Em cerca de 15% dos casos, o quadro de dor é precedido (ou acompanhado) por uma aura premonitória que envolve sintomas neurológicos. Sua principal característica é o embaçamento da visão ou a presença de pontos luminosos, em zigue-zague ou manchas escuras nos períodos que precedem as crises dolorosas.

Atenção: pessoas que sofrem de enxaqueca com aura, especialmente as fumantes que fazem uso de pílulas anticoncepcionais, têm risco aumentado de sofrer acidentes vasculares cerebrais. Lembrando sempre que enxaqueca, cigarro e anticoncepcional juntos aumentam 18 vezes o risco de acidentes vasculares cerebrais. O fato de ter enxaqueca não impede que a mulher tome pílulas anticoncepcionais. Como há relatos de mulheres que melhoram da enxaqueca com o uso da pílula e relatos de mulheres que pioram, ela não é proibida nem indicada para o tratamento da enxaqueca. Portanto, a pílula em si, isoladamente, não é um fator de risco. O problema aparece quando se somam os três fatores: enxaqueca, tabagismo e pílula.

Causas

A enxaqueca é uma doença multifatorial, mas algumas de suas possíveis causas continuam indefinidas. No entanto, já se sabe que existem alguns gatilhos que podem desencadear as crises, tais como: jejum prolongado, estresse, insônia, chocolate, queijos fortes, embutidos, consumo excessivo de café e de bebidas alcoólicas, fumo, alterações hormonais, certos perfumes e o açúcar.

Sintomas

O sintoma típico da enxaqueca é uma dor latejante e pulsátil, geralmente unilateral, de intensidade moderada ou forte, acompanhada por náusea e vômitos, hipersensibilidade à luz (fotofobia), aos sons (fonofobia) e a certos odores (osmofobia), que se mantém de quatro a 72 horas e piora com o movimento.

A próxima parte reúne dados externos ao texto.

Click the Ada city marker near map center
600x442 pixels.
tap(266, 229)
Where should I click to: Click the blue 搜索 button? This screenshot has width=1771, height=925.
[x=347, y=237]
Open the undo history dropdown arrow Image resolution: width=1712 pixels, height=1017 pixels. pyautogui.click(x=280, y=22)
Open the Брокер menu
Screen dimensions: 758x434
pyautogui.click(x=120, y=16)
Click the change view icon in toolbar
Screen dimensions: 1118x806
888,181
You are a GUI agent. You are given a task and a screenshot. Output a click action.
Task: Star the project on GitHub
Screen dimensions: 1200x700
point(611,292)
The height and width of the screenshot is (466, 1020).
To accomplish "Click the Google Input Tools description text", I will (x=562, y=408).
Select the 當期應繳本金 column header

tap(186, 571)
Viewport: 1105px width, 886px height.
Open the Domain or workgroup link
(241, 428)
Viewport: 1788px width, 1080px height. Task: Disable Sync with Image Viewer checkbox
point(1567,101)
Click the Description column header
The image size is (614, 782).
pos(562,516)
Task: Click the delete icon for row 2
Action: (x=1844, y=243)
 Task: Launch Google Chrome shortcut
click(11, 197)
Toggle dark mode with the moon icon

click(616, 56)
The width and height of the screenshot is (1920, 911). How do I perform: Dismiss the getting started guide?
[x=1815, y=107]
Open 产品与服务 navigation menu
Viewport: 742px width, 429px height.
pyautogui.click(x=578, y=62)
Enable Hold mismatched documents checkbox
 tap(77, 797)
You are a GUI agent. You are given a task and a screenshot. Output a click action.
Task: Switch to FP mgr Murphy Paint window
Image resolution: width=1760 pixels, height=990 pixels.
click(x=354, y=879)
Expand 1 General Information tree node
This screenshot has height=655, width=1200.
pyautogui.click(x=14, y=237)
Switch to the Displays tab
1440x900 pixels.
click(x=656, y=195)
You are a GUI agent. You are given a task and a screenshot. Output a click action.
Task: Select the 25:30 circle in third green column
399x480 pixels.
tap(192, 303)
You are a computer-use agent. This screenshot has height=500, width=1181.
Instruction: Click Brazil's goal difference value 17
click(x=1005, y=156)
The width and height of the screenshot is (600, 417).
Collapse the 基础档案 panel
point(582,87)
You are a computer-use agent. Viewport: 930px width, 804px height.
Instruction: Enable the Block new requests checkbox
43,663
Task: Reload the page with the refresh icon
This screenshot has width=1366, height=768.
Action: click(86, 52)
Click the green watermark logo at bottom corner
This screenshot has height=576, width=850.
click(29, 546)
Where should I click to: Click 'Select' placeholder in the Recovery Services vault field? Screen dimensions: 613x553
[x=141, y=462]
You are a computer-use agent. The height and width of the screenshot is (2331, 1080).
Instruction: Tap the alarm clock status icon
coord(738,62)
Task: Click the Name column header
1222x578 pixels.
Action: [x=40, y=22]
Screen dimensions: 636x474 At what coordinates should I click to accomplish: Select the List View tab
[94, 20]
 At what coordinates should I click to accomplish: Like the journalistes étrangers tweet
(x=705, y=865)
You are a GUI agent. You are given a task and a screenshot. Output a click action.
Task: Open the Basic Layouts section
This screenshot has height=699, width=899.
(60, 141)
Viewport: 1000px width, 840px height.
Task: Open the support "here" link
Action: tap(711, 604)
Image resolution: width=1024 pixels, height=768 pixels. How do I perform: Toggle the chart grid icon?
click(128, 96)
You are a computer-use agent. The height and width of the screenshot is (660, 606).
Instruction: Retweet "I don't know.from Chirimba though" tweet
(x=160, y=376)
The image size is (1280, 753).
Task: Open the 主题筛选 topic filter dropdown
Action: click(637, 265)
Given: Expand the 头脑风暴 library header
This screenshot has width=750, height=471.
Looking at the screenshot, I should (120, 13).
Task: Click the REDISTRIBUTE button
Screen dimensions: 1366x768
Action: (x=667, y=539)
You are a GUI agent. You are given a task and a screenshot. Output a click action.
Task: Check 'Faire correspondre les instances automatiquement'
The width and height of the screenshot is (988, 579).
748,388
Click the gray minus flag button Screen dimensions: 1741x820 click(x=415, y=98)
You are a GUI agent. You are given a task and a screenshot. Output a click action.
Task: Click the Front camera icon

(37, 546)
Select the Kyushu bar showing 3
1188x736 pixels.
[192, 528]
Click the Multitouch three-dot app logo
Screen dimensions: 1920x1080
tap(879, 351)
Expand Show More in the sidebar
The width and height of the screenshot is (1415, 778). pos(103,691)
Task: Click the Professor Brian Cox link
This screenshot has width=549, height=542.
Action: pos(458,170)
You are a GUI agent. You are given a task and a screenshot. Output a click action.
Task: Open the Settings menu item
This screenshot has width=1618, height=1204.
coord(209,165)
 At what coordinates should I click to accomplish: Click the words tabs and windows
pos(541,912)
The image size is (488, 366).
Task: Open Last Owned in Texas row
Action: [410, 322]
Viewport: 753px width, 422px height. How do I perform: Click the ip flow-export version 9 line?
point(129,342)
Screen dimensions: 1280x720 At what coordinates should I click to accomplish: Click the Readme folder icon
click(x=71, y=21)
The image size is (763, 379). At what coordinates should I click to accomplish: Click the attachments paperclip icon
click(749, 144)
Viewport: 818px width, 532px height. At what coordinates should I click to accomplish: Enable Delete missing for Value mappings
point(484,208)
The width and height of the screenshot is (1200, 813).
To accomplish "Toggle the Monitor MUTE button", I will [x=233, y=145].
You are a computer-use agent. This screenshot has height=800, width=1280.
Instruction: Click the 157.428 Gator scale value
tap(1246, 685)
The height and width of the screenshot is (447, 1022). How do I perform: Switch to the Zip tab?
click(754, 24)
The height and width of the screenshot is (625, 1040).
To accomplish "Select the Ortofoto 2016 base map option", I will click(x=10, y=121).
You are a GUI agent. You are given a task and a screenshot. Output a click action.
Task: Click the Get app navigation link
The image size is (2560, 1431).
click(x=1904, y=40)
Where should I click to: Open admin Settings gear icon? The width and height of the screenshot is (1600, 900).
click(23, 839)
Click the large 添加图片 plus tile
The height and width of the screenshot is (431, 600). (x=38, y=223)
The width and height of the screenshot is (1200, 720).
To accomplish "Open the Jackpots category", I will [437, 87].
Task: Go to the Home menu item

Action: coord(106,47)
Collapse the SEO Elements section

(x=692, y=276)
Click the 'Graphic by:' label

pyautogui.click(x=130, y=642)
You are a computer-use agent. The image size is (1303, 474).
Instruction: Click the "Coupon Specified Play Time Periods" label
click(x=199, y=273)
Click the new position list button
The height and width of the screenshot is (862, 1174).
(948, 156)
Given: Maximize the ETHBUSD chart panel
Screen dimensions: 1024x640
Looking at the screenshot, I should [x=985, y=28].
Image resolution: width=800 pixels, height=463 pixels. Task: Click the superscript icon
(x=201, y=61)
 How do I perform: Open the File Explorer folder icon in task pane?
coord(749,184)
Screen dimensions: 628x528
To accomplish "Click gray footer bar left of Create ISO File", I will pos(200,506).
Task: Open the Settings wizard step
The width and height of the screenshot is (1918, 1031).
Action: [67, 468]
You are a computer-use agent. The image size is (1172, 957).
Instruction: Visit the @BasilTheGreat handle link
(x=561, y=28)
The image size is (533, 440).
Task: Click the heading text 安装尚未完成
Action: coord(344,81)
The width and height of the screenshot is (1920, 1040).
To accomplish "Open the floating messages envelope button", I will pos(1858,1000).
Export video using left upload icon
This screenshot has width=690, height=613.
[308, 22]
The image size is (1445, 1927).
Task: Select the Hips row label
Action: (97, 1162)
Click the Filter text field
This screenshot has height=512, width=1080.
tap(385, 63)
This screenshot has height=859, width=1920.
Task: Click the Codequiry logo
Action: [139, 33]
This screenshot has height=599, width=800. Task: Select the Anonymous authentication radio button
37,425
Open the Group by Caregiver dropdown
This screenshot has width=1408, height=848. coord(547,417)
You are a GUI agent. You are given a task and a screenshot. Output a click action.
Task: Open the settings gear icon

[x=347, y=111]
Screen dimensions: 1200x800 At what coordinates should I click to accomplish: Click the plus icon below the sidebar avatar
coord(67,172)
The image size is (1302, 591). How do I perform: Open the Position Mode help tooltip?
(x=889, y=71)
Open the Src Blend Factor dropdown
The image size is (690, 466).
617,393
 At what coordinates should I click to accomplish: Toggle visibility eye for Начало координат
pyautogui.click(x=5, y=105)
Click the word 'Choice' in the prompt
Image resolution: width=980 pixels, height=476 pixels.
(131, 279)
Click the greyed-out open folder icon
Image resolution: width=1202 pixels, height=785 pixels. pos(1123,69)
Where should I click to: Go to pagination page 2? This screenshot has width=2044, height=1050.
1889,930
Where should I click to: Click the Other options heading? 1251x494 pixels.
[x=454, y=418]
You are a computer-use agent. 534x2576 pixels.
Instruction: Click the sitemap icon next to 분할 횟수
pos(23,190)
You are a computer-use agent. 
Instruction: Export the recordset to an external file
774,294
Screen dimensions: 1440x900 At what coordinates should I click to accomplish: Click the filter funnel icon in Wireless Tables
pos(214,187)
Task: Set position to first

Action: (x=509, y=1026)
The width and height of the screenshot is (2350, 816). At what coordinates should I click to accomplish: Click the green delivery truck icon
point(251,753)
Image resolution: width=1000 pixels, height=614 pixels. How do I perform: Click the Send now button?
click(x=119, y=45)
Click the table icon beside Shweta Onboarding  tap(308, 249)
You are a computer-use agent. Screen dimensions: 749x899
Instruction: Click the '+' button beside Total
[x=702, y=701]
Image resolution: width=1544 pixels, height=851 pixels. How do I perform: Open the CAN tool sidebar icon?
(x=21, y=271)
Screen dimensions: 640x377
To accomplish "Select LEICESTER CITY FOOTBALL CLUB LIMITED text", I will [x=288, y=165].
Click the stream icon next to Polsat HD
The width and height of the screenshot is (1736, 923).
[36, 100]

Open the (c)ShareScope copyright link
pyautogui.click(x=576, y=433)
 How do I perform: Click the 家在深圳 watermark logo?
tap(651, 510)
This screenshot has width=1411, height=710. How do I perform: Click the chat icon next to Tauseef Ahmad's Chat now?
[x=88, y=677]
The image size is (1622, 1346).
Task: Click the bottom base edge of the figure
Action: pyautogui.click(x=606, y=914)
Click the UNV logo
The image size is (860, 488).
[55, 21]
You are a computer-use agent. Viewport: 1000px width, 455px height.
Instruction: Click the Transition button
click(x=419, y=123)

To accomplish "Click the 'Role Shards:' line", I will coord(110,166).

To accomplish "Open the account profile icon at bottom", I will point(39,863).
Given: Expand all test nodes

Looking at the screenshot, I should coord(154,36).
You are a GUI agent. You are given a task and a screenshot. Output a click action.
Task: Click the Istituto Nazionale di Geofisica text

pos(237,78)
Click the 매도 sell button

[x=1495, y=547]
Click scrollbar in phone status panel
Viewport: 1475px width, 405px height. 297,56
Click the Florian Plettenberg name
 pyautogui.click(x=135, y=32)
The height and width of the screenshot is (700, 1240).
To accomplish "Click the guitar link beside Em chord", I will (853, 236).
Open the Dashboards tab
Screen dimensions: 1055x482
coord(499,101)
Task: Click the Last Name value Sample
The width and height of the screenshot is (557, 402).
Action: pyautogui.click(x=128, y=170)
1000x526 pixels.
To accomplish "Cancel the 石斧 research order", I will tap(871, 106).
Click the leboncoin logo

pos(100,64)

Irritabilidade, depressão, agitação são transtornos de humor que podem estar associados às crises de enxaqueca, ou antecedê-las.

Diagnóstico

O diagnóstico é clínico baseado no levantamento da história familiar e nas queixas do paciente Para defini-lo, basta que a dor esteja acompanhada por três ou quatro dos sintomas acima enumerados.

Tratamento

O tratamento preventivo deve ser instituído quando há vários distúrbios associados: enxaqueca, depressão, ansiedade, problemas de sono. Enxaqueca com aura merece também cuidado especial. No mundo todo, a frequência das crises é levada em consideração para indicar o tratamento. Quatro crises por mês é o limite máximo para introduzir as medidas preventivas. Embora esse número de corte seja importante, crises infrequentes, mas muito incapacitantes, merecem tratamento diário para evitar que a dor apareça.

O tratamento da enxaqueca leva em consideração as características da dor e a frequência das crises. O objetivo é suprimir os sintomas e evitar a incidência de novos eventos. Nos episódios agudos, os analgésicos comuns, eventualmente associados a outras drogas, podem representar uma solução eficaz contra a dor, especialmente se tomados assim que surgirem os primeiros sintomas. Pacientes que não respondem bem a esse esquema terapêutico podem recorrer aos triptanos, uma classe de drogas com mecanismo mais específico de ação.

No entanto, é preciso cuidado: o uso repetido desses remédios, o abuso de analgésicos e o aumento progressivo das doses necessárias para alívio da dor podem resultar num efeito rebote cujo resultado é o agravamento dos sintomas.

Já está comprovado que mudanças no estilo de vida e evitar os gatilhos que disparam as crises são procedimentos não farmacológicos indispensáveis para a prevenção da enxaqueca. Alimentação equilibrada, sono regular, prática de exercícios físicos, redução do consumo diário de cafeína, controle dos níveis de estresse são medidas que ajudam a diminuir a frequência e a intensidade das crises.

 

Recomendações

  • Não pule refeições. Jejum prolongado é um dos principais fatores desencadeantes das crises;
  • Evite alimentos e bebidas que possam provocar ataques de enxaqueca;
  • Pratique exercícios físicos regularmente;
  • Estabeleça horários para deitar-se e levantar-se e procure respeitá-los;
  • Tente reservar algum tempo para o lazer. Relaxe. Não vai adiantar nada sofrer por antecipação.